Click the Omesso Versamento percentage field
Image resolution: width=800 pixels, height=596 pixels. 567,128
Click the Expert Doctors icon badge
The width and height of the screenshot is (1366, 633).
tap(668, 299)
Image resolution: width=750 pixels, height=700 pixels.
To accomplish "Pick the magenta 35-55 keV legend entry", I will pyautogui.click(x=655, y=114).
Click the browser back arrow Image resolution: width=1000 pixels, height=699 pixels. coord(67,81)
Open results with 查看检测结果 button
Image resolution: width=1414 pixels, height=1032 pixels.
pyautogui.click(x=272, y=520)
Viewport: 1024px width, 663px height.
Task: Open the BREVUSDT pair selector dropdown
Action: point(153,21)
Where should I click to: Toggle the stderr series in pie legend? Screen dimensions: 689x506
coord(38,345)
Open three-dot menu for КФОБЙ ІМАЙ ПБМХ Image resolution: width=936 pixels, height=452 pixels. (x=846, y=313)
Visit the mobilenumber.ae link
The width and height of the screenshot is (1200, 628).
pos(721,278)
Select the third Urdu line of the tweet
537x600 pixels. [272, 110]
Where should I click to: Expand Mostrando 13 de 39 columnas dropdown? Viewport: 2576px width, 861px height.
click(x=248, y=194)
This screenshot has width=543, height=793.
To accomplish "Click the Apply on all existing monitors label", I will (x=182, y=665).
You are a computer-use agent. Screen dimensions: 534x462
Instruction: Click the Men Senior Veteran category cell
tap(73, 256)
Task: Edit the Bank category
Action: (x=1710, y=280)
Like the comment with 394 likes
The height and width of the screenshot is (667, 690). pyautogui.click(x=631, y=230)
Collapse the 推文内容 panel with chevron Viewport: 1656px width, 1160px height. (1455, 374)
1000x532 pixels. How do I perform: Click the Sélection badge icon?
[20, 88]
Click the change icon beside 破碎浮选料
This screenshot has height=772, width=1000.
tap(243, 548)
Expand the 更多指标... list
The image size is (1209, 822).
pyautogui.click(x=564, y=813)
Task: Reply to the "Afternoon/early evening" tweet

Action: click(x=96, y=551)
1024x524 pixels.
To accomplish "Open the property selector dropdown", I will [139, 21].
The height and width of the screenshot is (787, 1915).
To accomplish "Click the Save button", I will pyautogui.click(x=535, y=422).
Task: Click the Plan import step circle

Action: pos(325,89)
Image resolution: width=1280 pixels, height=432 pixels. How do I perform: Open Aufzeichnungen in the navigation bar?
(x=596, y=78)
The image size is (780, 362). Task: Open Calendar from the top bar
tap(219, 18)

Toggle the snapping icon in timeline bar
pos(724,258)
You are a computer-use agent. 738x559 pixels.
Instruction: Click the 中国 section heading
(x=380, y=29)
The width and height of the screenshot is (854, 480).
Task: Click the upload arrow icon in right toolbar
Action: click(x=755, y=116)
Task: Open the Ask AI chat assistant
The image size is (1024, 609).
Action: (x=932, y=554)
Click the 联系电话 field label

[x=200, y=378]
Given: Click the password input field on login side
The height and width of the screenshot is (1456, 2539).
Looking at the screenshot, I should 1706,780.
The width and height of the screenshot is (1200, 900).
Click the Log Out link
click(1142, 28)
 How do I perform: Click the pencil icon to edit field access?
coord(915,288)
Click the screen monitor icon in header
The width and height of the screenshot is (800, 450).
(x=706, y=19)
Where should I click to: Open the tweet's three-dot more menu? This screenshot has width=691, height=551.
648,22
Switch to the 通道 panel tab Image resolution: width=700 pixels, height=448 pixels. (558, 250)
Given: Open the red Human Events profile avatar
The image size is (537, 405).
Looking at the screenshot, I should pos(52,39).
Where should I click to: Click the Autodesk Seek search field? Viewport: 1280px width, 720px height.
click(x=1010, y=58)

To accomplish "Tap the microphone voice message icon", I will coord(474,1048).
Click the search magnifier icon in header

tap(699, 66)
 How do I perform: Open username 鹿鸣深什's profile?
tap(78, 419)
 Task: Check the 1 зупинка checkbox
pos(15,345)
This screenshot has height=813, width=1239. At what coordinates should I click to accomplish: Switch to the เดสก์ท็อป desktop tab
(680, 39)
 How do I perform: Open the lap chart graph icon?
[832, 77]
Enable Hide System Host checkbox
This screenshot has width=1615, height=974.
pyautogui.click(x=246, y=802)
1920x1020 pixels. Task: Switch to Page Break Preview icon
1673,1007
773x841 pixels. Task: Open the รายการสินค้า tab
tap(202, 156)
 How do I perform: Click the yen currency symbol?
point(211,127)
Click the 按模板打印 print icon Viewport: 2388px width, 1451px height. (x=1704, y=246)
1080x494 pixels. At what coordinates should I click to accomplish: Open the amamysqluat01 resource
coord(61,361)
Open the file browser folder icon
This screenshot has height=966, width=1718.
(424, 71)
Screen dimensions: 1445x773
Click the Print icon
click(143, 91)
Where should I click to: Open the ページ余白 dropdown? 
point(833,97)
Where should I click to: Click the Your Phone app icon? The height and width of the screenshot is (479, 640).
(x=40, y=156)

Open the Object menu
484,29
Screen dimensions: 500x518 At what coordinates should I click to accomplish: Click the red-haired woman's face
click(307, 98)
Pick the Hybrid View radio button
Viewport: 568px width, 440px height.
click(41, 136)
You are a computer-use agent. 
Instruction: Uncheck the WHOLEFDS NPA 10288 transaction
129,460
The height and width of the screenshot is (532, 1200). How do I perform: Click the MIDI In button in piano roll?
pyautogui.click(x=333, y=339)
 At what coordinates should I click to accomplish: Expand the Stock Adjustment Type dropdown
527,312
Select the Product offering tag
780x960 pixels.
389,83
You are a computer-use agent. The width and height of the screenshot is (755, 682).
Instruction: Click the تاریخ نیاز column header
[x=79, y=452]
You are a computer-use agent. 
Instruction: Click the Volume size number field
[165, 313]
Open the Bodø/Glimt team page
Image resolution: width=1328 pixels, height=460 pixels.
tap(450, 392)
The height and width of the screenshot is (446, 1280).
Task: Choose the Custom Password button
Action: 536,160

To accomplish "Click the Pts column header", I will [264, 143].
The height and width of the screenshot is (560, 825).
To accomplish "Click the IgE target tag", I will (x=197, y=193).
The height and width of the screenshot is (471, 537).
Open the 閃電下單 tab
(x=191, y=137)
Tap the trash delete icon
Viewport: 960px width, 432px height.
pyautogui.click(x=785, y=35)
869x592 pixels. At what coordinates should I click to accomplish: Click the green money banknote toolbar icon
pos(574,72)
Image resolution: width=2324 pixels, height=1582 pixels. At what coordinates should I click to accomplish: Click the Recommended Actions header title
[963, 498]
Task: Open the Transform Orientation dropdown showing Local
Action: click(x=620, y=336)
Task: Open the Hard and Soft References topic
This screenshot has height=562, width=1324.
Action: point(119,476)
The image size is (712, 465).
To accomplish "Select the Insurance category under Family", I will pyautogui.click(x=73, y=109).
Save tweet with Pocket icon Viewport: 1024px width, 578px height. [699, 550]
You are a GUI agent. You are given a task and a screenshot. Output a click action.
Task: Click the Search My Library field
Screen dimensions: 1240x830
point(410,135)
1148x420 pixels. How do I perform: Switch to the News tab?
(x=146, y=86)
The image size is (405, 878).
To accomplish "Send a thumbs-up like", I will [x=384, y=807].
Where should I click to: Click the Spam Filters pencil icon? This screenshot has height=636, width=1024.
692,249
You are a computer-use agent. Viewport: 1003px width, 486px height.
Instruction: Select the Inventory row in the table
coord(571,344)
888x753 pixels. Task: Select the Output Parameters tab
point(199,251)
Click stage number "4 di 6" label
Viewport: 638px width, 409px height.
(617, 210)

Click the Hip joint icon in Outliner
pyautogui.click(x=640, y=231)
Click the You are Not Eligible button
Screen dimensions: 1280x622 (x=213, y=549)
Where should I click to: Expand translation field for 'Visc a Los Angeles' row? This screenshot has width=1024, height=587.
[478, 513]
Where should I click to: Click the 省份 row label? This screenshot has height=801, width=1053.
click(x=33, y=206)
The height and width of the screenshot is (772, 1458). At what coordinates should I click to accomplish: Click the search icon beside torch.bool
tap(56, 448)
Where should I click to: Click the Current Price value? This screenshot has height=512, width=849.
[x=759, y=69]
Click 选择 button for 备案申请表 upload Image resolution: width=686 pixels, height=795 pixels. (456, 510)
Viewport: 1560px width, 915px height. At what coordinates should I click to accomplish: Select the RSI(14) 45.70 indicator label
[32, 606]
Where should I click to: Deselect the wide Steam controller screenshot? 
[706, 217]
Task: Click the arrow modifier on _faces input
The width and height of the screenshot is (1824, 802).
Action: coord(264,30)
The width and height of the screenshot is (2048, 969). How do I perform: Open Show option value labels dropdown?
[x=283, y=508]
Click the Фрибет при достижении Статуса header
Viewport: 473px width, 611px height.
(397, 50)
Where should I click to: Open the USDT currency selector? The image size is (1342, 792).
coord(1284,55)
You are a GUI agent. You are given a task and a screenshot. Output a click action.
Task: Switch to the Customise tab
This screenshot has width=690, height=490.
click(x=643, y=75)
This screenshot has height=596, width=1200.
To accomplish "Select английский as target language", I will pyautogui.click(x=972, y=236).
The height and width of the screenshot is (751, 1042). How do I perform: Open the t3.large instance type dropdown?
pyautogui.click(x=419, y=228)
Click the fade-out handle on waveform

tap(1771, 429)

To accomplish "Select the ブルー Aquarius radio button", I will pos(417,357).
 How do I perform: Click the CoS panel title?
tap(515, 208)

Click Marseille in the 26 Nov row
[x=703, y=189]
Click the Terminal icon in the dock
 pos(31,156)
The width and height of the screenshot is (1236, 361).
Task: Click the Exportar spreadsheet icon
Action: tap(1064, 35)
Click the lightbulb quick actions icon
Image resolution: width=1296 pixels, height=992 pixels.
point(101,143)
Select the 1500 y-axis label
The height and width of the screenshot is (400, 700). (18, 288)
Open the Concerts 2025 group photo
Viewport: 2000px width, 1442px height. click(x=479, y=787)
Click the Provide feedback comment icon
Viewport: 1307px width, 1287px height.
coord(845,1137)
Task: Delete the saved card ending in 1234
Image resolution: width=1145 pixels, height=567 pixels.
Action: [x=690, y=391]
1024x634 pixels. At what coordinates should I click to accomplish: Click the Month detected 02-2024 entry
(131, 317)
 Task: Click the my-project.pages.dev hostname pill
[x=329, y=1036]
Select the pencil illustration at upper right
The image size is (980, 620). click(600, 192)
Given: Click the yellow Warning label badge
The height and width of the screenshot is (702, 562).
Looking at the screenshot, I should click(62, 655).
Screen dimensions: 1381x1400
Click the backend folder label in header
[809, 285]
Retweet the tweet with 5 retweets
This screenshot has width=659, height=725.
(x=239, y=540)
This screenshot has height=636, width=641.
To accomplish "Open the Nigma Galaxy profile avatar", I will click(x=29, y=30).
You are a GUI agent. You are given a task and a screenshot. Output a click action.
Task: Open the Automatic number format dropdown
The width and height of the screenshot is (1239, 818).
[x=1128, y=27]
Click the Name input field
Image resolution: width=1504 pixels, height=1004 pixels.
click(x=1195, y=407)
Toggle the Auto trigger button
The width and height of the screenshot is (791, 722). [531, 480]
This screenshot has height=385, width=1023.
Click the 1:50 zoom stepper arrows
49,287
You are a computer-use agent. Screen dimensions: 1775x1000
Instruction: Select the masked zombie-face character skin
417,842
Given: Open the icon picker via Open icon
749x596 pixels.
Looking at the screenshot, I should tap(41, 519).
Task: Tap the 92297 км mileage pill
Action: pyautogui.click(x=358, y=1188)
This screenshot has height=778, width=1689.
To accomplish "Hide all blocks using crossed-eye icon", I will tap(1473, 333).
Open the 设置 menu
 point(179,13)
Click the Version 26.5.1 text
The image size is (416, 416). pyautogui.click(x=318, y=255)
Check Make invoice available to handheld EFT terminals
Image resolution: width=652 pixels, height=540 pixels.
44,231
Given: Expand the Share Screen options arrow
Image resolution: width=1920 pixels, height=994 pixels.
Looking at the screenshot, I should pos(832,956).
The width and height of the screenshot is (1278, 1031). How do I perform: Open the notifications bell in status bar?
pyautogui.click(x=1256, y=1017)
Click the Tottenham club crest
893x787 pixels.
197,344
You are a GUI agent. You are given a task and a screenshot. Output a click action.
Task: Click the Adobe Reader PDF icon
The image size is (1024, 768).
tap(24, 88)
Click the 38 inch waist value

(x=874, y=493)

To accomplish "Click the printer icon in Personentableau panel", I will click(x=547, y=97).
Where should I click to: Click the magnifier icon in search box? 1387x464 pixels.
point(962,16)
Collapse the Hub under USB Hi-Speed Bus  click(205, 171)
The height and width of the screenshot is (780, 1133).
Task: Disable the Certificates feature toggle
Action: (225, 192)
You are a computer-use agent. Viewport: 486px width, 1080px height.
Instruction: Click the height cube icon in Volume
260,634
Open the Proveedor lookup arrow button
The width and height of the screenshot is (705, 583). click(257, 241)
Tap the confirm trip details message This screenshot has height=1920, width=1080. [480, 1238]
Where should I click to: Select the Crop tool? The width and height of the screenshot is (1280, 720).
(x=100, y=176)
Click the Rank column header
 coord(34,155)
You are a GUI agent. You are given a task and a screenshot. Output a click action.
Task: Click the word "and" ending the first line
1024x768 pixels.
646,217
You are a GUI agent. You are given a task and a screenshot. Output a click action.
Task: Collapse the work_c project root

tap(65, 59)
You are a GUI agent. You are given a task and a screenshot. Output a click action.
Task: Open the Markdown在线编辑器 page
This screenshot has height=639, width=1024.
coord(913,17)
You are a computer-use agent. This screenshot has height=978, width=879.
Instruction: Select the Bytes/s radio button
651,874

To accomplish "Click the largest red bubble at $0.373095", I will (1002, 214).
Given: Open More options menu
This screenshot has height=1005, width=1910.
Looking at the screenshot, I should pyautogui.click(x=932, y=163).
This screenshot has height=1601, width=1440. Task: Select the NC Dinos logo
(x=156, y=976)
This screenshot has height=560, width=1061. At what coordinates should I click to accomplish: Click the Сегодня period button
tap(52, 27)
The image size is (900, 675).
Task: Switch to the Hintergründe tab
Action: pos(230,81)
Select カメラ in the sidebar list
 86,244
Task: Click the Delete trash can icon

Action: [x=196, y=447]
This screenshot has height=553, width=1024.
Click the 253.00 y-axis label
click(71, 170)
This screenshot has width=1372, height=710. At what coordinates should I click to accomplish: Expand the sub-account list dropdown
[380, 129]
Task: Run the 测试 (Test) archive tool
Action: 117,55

----

Your task: What is needed is every line from the start of the entries through the line containing "Image resolution: width=750", returned word for word and nothing else.

Task result:
Click the Omesso Versamento percentage field
Image resolution: width=800 pixels, height=596 pixels. 567,128
Click the Expert Doctors icon badge
The width and height of the screenshot is (1366, 633).
tap(668, 299)
Image resolution: width=750 pixels, height=700 pixels.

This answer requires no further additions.